Quelle que soit la pièce du puzzle de la nature qu'elle envisageait - que ce soit le flux nébuleux de la Voie lactée sur une source sans nuages soir, ou un bécasseau migrant glissant le long des côtes bordées de sel du Maine - Carson a découvert plus qu'une joie personnelle dans nature. Elle a également proposé une philosophie sur la façon de vivre une bonne vie en tant que membre engagé de sa communauté plus large. Elle voulait réunir nos mondes matériel et moral, et elle a montré aux lecteurs comment donner un sens à la science, à l'ère du matérialisme et du réductionnisme. Elle a eu l'intuition d'une « soif de compréhension immense et insatisfaite » dans un monde désenchanté, et ses lecteurs ont répondu à la pelle, révélant dans des lettres de fans envoyées après la publication de La mer autour de nous qu'ils avaient eu des appréhensions et « s'inquiétaient du monde, et avaient presque perdu foi » en lui. Mais ses écrits ont aidé les lecteurs à «rattacher tant de nos problèmes créés par l'homme à leurs justes proportions» - petits dans le grand schéma des choses, "quand nous pensons", comme l'a observé un admirateur, "en termes de millions d'années" d'histoire naturelle.
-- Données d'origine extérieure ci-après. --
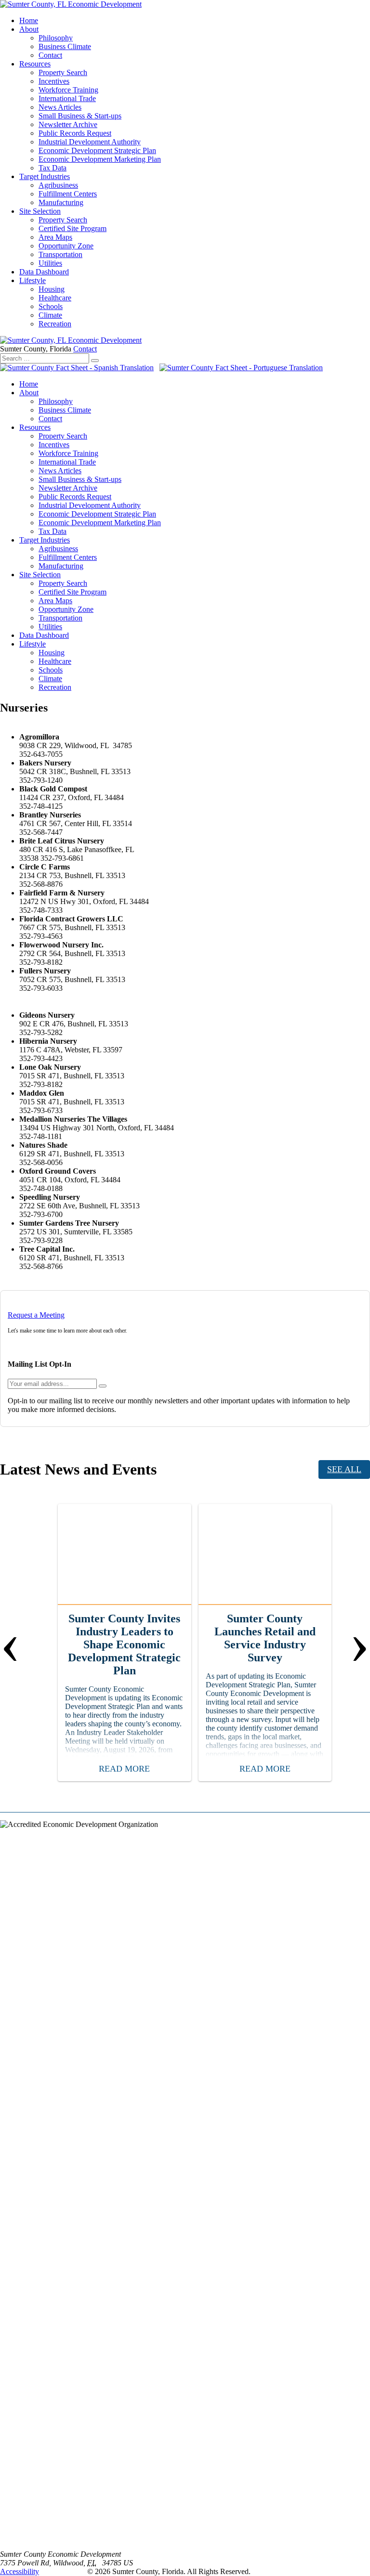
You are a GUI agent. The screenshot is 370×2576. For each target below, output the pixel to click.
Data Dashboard (44, 272)
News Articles (60, 107)
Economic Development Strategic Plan (97, 150)
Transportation (60, 254)
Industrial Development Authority (90, 142)
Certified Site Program (72, 228)
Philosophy (56, 38)
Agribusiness (58, 185)
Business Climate (65, 46)
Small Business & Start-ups (80, 116)
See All (344, 1469)
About (29, 29)
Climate (50, 315)
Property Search (63, 72)
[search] (95, 360)
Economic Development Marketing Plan (100, 159)
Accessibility (19, 2571)
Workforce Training (68, 90)
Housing (52, 289)
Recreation (55, 324)
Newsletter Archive (68, 124)
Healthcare (55, 298)
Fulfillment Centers (68, 194)
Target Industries (44, 176)
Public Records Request (75, 133)
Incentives (54, 81)
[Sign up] (102, 1386)
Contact (50, 55)
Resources (35, 64)
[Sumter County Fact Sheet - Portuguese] (241, 367)
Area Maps (55, 237)
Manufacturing (61, 202)
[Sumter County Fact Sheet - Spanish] (77, 367)
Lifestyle (32, 280)
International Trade (67, 98)
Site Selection (40, 211)
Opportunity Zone (66, 246)
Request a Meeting (36, 1315)
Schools (51, 306)
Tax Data (52, 168)
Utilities (50, 263)
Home (28, 20)
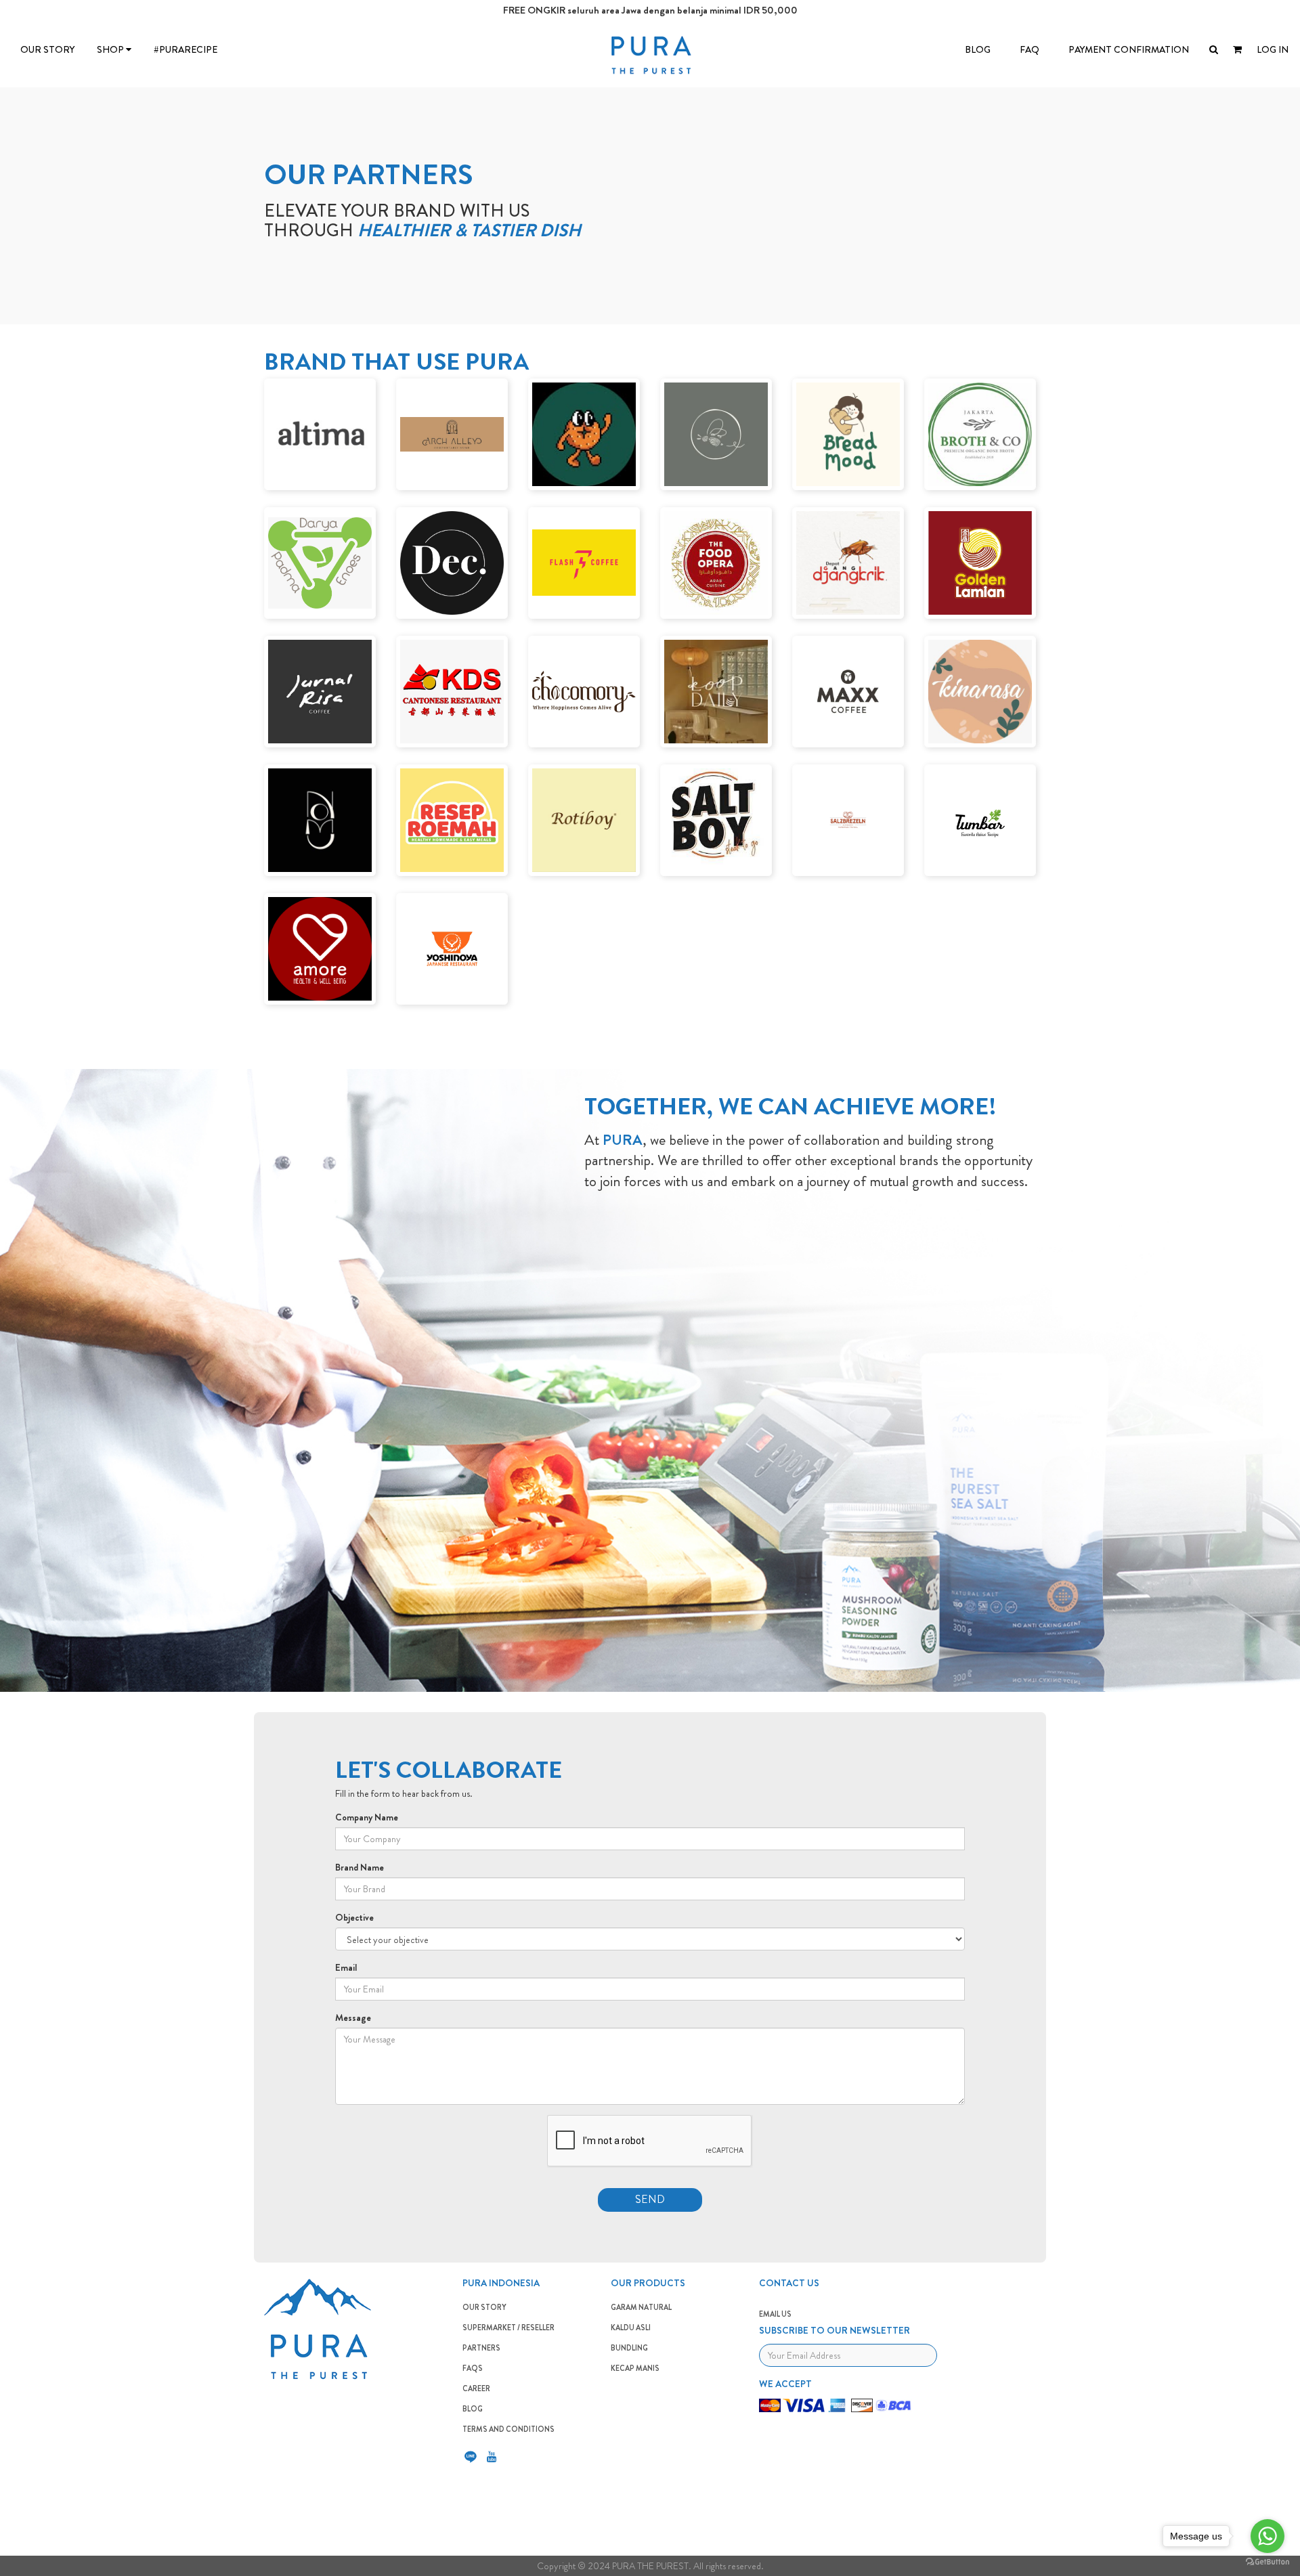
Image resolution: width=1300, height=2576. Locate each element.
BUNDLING (629, 2347)
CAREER (476, 2388)
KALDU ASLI (631, 2327)
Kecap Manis (635, 2368)
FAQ (1029, 49)
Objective (354, 1917)
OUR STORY (47, 49)
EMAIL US (775, 2314)
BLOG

Lorsque nous lisons Carson en tant que philosophe, et pas simplement en tant qu'écologiste, nous pourrions réaliser que nous pourrions utiliser un peu plus d'émerveillement dans nos propres vies. Nous restons captivés par nous-mêmes, par notre propre individualité: de la culture de soi au soin de soi, de présentation de soi à l'autopromotion, nous mettons trop souvent l'accent sur le personnel au détriment du plus large monde. Ces jours-ci, nous sommes rarement impressionnés par le paysage virescent, trop occupés à nous émerveiller devant les dispositifs miraculeux qui nous permettent d'échanger nos réalités physiques contre les appareils virtuels - des appareils qui, autant qu'ils nous ont rendus autonomes, nous maintiennent à l'intérieur et attachés à la technologie, regardant avec révérence notre propre plus grand inventions.
Mais Carson nous rappelle de lever les yeux, de sortir et de vraiment voir ce qui se trouve au-delà de nous-mêmes. Si nous redirigeons notre sens de l'émerveillement vers l'extérieur, et non vers notre propre ingéniosité, nous pourrions résister aux pires de nos pulsions narcissiques; nous pourrions tomber amoureux de la beauté qui nous entoure et arriver à la réalisation révolutionnaire que le pouvoir et profiter du progrès scientifique et technologique ne valent ni le sacrifice de l'humanité ni la Terre. On retrouvera peut-être un peu d'enchantement, s'ouvrant à un émerveillement radical devant la fait que tout cela existe et que quelque chose continuera d'exister longtemps après notre vie cesser. En apprenant, comme Carson l'a fait, comment être un membre moral de la communauté écologique, nous pourrions habiter et aimer notre monde partagé plus pleinement, forgeant de nouvelles connexions avec tout le monde et tout ce qui existe autour de nous, malgré notre différences. Comme ce serait merveilleux.
Écrit par Jennifer Stitt, qui est doctorant en histoire intellectuelle des États-Unis à l'Université du Wisconsin-Madison. Elle s'intéresse à l'histoire de la philosophie, de la littérature et des mouvements politiques.